## TASK DIRECTIONS
Report the count of lines holding "will" in the records, with no other words.

(Records from a collection)

---------------

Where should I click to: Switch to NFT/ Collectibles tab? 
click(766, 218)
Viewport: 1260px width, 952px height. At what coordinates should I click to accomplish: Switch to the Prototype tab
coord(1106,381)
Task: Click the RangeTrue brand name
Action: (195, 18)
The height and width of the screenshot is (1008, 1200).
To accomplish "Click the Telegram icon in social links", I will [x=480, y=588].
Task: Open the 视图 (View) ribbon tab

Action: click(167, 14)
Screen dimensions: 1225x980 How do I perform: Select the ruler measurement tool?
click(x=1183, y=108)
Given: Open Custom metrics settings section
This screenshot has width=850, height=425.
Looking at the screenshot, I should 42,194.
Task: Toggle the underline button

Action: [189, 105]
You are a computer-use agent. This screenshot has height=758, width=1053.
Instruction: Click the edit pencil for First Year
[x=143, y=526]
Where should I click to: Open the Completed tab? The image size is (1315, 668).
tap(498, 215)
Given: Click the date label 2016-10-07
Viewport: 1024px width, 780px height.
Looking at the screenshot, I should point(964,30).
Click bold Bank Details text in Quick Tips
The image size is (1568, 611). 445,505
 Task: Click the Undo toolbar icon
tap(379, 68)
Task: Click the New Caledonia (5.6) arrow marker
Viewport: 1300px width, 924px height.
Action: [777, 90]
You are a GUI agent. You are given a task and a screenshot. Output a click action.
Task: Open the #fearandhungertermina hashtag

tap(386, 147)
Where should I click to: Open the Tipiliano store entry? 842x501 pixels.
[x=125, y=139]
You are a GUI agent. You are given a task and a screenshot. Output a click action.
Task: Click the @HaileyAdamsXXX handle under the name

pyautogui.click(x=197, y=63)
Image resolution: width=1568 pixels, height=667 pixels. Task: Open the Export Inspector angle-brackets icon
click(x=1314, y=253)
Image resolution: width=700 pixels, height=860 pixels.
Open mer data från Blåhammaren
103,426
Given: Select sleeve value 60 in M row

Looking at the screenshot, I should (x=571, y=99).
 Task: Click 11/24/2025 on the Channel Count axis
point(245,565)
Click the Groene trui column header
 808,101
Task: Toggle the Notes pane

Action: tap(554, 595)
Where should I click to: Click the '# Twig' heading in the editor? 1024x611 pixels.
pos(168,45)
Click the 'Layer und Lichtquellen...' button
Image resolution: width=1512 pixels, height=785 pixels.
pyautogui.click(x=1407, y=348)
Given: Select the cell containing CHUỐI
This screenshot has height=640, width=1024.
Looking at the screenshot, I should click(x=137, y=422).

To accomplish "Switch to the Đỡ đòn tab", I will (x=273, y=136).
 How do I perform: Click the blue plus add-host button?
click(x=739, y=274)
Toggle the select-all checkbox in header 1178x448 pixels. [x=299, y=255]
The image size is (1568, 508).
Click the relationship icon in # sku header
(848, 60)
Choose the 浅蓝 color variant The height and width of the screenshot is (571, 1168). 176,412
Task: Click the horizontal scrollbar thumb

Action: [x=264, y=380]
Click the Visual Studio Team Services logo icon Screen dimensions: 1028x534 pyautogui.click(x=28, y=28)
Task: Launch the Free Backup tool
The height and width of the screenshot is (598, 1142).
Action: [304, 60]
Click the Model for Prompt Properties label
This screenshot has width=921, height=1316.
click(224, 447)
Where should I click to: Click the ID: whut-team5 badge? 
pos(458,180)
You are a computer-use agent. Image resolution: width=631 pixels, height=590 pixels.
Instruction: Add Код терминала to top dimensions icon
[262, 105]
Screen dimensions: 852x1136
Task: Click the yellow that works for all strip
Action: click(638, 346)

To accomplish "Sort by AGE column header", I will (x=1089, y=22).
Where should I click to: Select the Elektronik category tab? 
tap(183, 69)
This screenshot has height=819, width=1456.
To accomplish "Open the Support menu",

---------------

## TASK ANSWER
3